Even though yoga seems to be everywhere these days, people who haven’t tried it often don’t realize how well it builds strength, not just flexibility.

When I talk with one of these folks, I often think I should just ask him to try Paripurna Navasana (Full Boat Pose).

He’d quickly discover how much it works his quadriceps, abdominals, back muscles, and hip flexors (the muscles that draw the front of the thigh and the front of the torso toward each other).

Of course, he’d discover that Navasana requires a good bit of flexibility, too.

Navel Power

In Paripurna Navasana, your torso and legs form a V (like the prow of a boat when you look at it head-on).

Your arms reach straight across toward your knees, parallel to the floor, like the deck of a ship on calm seas.

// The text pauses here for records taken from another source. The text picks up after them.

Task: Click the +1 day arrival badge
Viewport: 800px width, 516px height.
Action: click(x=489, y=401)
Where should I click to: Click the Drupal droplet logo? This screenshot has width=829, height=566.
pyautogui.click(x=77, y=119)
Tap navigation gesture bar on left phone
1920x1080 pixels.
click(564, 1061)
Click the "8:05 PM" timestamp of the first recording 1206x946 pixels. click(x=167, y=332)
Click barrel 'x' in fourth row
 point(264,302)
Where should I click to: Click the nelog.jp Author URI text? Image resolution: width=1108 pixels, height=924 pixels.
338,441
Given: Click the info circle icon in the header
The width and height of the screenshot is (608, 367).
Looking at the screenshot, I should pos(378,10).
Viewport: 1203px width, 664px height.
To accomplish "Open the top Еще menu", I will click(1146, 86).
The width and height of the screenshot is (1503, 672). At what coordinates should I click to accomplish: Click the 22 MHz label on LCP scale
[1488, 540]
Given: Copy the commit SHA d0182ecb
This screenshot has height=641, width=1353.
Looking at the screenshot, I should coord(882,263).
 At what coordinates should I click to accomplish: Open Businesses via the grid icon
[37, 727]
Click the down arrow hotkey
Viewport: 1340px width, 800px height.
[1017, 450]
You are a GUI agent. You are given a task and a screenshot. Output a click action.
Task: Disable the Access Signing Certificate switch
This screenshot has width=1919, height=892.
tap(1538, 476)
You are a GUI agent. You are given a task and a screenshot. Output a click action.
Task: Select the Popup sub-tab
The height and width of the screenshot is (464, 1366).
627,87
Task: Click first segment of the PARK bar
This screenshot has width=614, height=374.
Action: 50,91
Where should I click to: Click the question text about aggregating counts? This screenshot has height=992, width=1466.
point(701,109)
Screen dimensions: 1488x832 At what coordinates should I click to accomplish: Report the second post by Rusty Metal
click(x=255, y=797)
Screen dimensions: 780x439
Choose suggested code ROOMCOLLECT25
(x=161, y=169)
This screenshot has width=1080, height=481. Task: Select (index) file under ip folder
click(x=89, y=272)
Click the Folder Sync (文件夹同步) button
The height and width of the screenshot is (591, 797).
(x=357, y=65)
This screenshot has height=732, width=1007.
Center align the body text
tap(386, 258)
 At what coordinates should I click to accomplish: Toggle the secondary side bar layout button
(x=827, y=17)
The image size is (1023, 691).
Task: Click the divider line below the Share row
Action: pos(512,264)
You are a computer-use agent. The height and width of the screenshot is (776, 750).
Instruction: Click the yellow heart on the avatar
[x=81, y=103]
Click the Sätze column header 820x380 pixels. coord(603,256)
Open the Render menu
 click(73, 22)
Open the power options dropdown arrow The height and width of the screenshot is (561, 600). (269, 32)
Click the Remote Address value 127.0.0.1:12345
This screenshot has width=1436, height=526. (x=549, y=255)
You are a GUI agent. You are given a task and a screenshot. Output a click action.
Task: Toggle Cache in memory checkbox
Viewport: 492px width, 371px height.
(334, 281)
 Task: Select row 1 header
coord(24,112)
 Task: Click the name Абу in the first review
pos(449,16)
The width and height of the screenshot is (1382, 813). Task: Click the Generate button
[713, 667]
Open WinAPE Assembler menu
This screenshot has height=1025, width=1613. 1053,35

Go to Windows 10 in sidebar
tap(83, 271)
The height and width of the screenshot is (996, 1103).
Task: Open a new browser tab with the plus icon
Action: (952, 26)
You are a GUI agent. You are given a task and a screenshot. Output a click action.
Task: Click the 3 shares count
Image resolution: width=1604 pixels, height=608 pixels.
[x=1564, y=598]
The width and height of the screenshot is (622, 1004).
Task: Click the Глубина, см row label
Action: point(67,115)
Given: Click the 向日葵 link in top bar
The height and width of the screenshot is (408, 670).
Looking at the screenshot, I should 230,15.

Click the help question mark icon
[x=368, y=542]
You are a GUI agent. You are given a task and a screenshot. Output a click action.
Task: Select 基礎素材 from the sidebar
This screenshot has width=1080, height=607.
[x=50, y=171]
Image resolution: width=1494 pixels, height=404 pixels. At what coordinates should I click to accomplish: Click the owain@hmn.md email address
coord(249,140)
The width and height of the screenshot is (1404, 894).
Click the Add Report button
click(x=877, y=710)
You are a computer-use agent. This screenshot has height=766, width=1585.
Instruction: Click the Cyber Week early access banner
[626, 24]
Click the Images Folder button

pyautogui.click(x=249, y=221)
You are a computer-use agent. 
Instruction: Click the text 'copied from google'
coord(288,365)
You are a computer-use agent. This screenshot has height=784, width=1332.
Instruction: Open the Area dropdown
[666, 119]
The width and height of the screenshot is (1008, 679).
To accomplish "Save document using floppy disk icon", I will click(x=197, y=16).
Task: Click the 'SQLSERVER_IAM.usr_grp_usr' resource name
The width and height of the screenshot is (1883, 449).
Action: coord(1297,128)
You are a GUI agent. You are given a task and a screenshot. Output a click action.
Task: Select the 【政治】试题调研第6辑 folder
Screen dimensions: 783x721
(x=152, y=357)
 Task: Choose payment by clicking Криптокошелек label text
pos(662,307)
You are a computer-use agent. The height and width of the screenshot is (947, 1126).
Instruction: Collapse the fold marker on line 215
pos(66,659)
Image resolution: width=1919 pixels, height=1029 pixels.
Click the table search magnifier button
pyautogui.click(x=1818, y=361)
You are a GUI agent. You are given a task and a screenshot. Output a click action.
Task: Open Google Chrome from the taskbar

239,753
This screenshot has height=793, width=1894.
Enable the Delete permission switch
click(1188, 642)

To sustain this V-shape, your muscles must hold the weight of your torso and legs up against the pull of gravity.

Strength in your iliopsoas muscle, a hip flexor, is a key to resisting gravity in this pose.

The psoas portion of the iliopsoas originates on the sides of the lumbar (lower back) vertebrae, and the iliacus portion originates on the inner bowl of the pelvis;

together, they run across the floor of the pelvis and attach to the inner rear surface of the upper femur (thighbone).

When the iliopsoas contracts, it pulls the thigh and torso closer together.

Once you’re in Paripurna Navasana, the muscle continues to contract isometrically, working but not changing length.

It acts like a wire cable that runs between the two sides of a ship’s hull, keeping them from bulging out.

Along with the iliopsoas, your abdominal and back muscles also contract strongly in Navasana.

These sets of muscles work in opposition to each other, and ideally that work holds your torso in a straight line from hip to shoulder to ear in Paripurna Navasana.

To get a sense of how your abdominals work in this pose, sit toward the front edge of a chair, drawing your posture up straight.

Finally, all four quadriceps muscles must work hard to straighten your knee.